Source material
____________

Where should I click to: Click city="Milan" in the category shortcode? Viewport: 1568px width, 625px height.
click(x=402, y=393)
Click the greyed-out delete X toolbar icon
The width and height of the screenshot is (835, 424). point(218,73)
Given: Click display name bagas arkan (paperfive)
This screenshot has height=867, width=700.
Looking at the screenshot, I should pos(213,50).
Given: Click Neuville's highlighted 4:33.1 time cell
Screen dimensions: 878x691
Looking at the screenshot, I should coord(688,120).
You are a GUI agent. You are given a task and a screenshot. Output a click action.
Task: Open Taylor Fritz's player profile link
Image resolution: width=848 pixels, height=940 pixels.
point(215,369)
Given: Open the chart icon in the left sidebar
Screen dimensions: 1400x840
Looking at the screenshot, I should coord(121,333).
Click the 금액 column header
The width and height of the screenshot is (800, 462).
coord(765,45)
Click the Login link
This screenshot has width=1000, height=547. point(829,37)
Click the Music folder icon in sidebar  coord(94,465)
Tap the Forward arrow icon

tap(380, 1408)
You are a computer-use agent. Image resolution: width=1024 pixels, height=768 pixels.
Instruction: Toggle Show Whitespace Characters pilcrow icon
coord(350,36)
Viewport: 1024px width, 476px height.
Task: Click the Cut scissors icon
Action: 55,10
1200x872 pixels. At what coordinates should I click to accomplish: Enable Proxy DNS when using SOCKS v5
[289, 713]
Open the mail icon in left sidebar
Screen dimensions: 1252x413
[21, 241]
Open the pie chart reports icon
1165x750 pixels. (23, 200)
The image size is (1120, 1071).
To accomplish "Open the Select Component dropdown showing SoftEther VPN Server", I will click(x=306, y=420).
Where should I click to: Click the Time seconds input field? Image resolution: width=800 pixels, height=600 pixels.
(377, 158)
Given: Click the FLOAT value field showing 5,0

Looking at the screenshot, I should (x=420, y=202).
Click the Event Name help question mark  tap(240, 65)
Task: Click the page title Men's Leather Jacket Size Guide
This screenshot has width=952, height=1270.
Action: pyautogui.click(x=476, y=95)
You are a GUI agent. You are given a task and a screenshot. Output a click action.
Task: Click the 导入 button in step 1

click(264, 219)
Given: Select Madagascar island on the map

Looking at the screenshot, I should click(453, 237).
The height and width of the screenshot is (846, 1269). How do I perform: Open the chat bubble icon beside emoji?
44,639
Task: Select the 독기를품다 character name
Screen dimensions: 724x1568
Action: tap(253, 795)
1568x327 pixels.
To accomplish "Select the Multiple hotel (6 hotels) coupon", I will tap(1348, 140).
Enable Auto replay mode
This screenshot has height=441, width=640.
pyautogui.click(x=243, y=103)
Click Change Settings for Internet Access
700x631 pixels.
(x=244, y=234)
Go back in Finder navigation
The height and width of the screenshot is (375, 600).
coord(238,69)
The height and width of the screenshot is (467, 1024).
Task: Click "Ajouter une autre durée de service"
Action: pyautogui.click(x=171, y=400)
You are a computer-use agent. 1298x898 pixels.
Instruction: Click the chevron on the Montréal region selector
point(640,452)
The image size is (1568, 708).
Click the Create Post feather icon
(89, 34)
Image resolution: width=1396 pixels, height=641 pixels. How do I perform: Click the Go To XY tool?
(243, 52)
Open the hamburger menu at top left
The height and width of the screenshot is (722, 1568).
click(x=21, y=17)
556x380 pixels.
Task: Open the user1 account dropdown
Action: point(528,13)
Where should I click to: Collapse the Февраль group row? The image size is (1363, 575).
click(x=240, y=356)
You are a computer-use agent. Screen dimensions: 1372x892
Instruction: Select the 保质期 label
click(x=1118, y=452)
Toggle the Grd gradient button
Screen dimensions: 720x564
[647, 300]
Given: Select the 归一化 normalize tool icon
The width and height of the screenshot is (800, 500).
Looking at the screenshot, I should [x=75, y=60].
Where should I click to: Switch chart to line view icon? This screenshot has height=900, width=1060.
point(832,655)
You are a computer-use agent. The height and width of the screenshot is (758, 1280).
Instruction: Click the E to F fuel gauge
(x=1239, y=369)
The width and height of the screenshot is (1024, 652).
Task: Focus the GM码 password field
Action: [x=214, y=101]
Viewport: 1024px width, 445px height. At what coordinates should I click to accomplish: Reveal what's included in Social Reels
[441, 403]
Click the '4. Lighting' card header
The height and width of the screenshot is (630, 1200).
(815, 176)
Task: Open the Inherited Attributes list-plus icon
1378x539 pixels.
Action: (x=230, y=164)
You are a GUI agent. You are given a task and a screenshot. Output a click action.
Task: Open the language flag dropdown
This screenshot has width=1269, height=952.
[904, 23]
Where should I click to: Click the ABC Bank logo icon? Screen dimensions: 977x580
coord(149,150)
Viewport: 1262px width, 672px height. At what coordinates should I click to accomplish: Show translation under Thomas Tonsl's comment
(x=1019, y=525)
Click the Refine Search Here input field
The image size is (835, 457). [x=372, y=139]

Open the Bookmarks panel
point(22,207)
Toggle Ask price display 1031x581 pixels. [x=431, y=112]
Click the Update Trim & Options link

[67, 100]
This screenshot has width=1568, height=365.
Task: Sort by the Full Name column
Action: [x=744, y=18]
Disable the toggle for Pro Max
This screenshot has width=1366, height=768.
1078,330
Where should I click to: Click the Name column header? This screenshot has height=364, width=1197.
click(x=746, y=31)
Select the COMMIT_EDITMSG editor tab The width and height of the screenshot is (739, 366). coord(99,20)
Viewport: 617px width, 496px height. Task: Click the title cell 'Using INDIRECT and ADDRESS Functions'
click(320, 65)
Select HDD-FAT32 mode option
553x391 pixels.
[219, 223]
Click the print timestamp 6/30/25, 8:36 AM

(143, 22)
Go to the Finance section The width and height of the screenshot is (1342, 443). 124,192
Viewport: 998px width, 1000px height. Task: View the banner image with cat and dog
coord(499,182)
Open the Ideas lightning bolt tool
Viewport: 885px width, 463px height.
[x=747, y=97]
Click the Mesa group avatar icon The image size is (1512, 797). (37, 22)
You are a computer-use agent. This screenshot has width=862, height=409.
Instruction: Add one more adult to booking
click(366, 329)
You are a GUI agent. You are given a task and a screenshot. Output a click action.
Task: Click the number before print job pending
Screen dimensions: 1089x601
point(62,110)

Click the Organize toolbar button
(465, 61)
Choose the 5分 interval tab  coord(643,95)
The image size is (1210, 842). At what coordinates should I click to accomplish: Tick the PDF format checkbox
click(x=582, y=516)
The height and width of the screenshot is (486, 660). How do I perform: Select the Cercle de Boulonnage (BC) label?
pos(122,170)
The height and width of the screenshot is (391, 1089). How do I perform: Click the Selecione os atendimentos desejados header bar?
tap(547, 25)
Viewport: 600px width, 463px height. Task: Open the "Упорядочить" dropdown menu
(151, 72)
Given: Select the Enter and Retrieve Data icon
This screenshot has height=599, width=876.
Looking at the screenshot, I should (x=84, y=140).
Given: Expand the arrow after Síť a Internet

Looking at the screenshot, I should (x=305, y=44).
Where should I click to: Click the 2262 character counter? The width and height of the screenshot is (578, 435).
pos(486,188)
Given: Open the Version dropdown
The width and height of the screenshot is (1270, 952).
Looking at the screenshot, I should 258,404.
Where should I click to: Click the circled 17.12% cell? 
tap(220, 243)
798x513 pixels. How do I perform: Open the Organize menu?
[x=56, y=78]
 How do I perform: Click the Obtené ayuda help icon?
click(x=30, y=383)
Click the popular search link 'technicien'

____________

To do
Repeat the whole listing above without any change.

Solved exercise
Where should I click to: Click city="Milan" in the category shortcode? Viewport: 1568px width, 625px height.
click(x=402, y=393)
Click the greyed-out delete X toolbar icon
The width and height of the screenshot is (835, 424). point(218,73)
Given: Click display name bagas arkan (paperfive)
This screenshot has height=867, width=700.
Looking at the screenshot, I should pos(213,50).
Given: Click Neuville's highlighted 4:33.1 time cell
Screen dimensions: 878x691
Looking at the screenshot, I should coord(688,120).
You are a GUI agent. You are given a task and a screenshot. Output a click action.
Task: Open Taylor Fritz's player profile link
Image resolution: width=848 pixels, height=940 pixels.
point(215,369)
Given: Open the chart icon in the left sidebar
Screen dimensions: 1400x840
Looking at the screenshot, I should coord(121,333).
Click the 금액 column header
The width and height of the screenshot is (800, 462).
coord(765,45)
Click the Login link
This screenshot has width=1000, height=547. point(829,37)
Click the Music folder icon in sidebar  coord(94,465)
Tap the Forward arrow icon

tap(380, 1408)
You are a computer-use agent. Image resolution: width=1024 pixels, height=768 pixels.
Instruction: Toggle Show Whitespace Characters pilcrow icon
coord(350,36)
Viewport: 1024px width, 476px height.
Task: Click the Cut scissors icon
Action: 55,10
1200x872 pixels. At what coordinates should I click to accomplish: Enable Proxy DNS when using SOCKS v5
[289, 713]
Open the mail icon in left sidebar
Screen dimensions: 1252x413
[21, 241]
Open the pie chart reports icon
1165x750 pixels. (23, 200)
The image size is (1120, 1071).
To accomplish "Open the Select Component dropdown showing SoftEther VPN Server", I will click(x=306, y=420).
Where should I click to: Click the Time seconds input field? Image resolution: width=800 pixels, height=600 pixels.
(377, 158)
Given: Click the FLOAT value field showing 5,0

Looking at the screenshot, I should (x=420, y=202).
Click the Event Name help question mark  tap(240, 65)
Task: Click the page title Men's Leather Jacket Size Guide
This screenshot has width=952, height=1270.
Action: pyautogui.click(x=476, y=95)
You are a GUI agent. You are given a task and a screenshot. Output a click action.
Task: Click the 导入 button in step 1

click(264, 219)
Given: Select Madagascar island on the map

Looking at the screenshot, I should click(453, 237).
The height and width of the screenshot is (846, 1269). How do I perform: Open the chat bubble icon beside emoji?
44,639
Task: Select the 독기를품다 character name
Screen dimensions: 724x1568
Action: tap(253, 795)
1568x327 pixels.
To accomplish "Select the Multiple hotel (6 hotels) coupon", I will tap(1348, 140).
Enable Auto replay mode
This screenshot has height=441, width=640.
pyautogui.click(x=243, y=103)
Click Change Settings for Internet Access
700x631 pixels.
(x=244, y=234)
Go back in Finder navigation
The height and width of the screenshot is (375, 600).
coord(238,69)
The height and width of the screenshot is (467, 1024).
Task: Click "Ajouter une autre durée de service"
Action: pyautogui.click(x=171, y=400)
You are a computer-use agent. 1298x898 pixels.
Instruction: Click the chevron on the Montréal region selector
point(640,452)
The image size is (1568, 708).
Click the Create Post feather icon
(89, 34)
Image resolution: width=1396 pixels, height=641 pixels. How do I perform: Click the Go To XY tool?
(243, 52)
Open the hamburger menu at top left
The height and width of the screenshot is (722, 1568).
click(x=21, y=17)
556x380 pixels.
Task: Open the user1 account dropdown
Action: point(528,13)
Where should I click to: Collapse the Февраль group row? The image size is (1363, 575).
click(x=240, y=356)
You are a computer-use agent. Screen dimensions: 1372x892
Instruction: Select the 保质期 label
click(x=1118, y=452)
Toggle the Grd gradient button
Screen dimensions: 720x564
[647, 300]
Given: Select the 归一化 normalize tool icon
The width and height of the screenshot is (800, 500).
Looking at the screenshot, I should [x=75, y=60].
Where should I click to: Switch chart to line view icon? This screenshot has height=900, width=1060.
point(832,655)
You are a computer-use agent. The height and width of the screenshot is (758, 1280).
Instruction: Click the E to F fuel gauge
(x=1239, y=369)
The width and height of the screenshot is (1024, 652).
Task: Focus the GM码 password field
Action: [x=214, y=101]
Viewport: 1024px width, 445px height. At what coordinates should I click to accomplish: Reveal what's included in Social Reels
[441, 403]
Click the '4. Lighting' card header
The height and width of the screenshot is (630, 1200).
(815, 176)
Task: Open the Inherited Attributes list-plus icon
1378x539 pixels.
Action: (x=230, y=164)
You are a GUI agent. You are given a task and a screenshot. Output a click action.
Task: Open the language flag dropdown
This screenshot has width=1269, height=952.
[904, 23]
Where should I click to: Click the ABC Bank logo icon? Screen dimensions: 977x580
coord(149,150)
Viewport: 1262px width, 672px height. At what coordinates should I click to accomplish: Show translation under Thomas Tonsl's comment
(x=1019, y=525)
Click the Refine Search Here input field
The image size is (835, 457). [x=372, y=139]

Open the Bookmarks panel
point(22,207)
Toggle Ask price display 1031x581 pixels. [x=431, y=112]
Click the Update Trim & Options link

[67, 100]
This screenshot has width=1568, height=365.
Task: Sort by the Full Name column
Action: [x=744, y=18]
Disable the toggle for Pro Max
This screenshot has width=1366, height=768.
1078,330
Where should I click to: Click the Name column header? This screenshot has height=364, width=1197.
click(x=746, y=31)
Select the COMMIT_EDITMSG editor tab The width and height of the screenshot is (739, 366). coord(99,20)
Viewport: 617px width, 496px height. Task: Click the title cell 'Using INDIRECT and ADDRESS Functions'
click(320, 65)
Select HDD-FAT32 mode option
553x391 pixels.
[219, 223]
Click the print timestamp 6/30/25, 8:36 AM

(143, 22)
Go to the Finance section The width and height of the screenshot is (1342, 443). 124,192
Viewport: 998px width, 1000px height. Task: View the banner image with cat and dog
coord(499,182)
Open the Ideas lightning bolt tool
Viewport: 885px width, 463px height.
[x=747, y=97]
Click the Mesa group avatar icon The image size is (1512, 797). (37, 22)
You are a computer-use agent. This screenshot has width=862, height=409.
Instruction: Add one more adult to booking
click(366, 329)
You are a GUI agent. You are given a task and a screenshot. Output a click action.
Task: Click the number before print job pending
Screen dimensions: 1089x601
point(62,110)

Click the Organize toolbar button
(465, 61)
Choose the 5分 interval tab  coord(643,95)
The image size is (1210, 842). At what coordinates should I click to accomplish: Tick the PDF format checkbox
click(x=582, y=516)
The height and width of the screenshot is (486, 660). How do I perform: Select the Cercle de Boulonnage (BC) label?
pos(122,170)
The height and width of the screenshot is (391, 1089). How do I perform: Click the Selecione os atendimentos desejados header bar?
tap(547, 25)
Viewport: 600px width, 463px height. Task: Open the "Упорядочить" dropdown menu
(151, 72)
Given: Select the Enter and Retrieve Data icon
This screenshot has height=599, width=876.
Looking at the screenshot, I should (x=84, y=140).
Given: Expand the arrow after Síť a Internet

Looking at the screenshot, I should (x=305, y=44).
Where should I click to: Click the 2262 character counter? The width and height of the screenshot is (578, 435).
pos(486,188)
Given: Open the Version dropdown
The width and height of the screenshot is (1270, 952).
Looking at the screenshot, I should 258,404.
Where should I click to: Click the circled 17.12% cell? 
tap(220, 243)
798x513 pixels. How do I perform: Open the Organize menu?
[x=56, y=78]
 How do I perform: Click the Obtené ayuda help icon?
click(x=30, y=383)
Click the popular search link 'technicien'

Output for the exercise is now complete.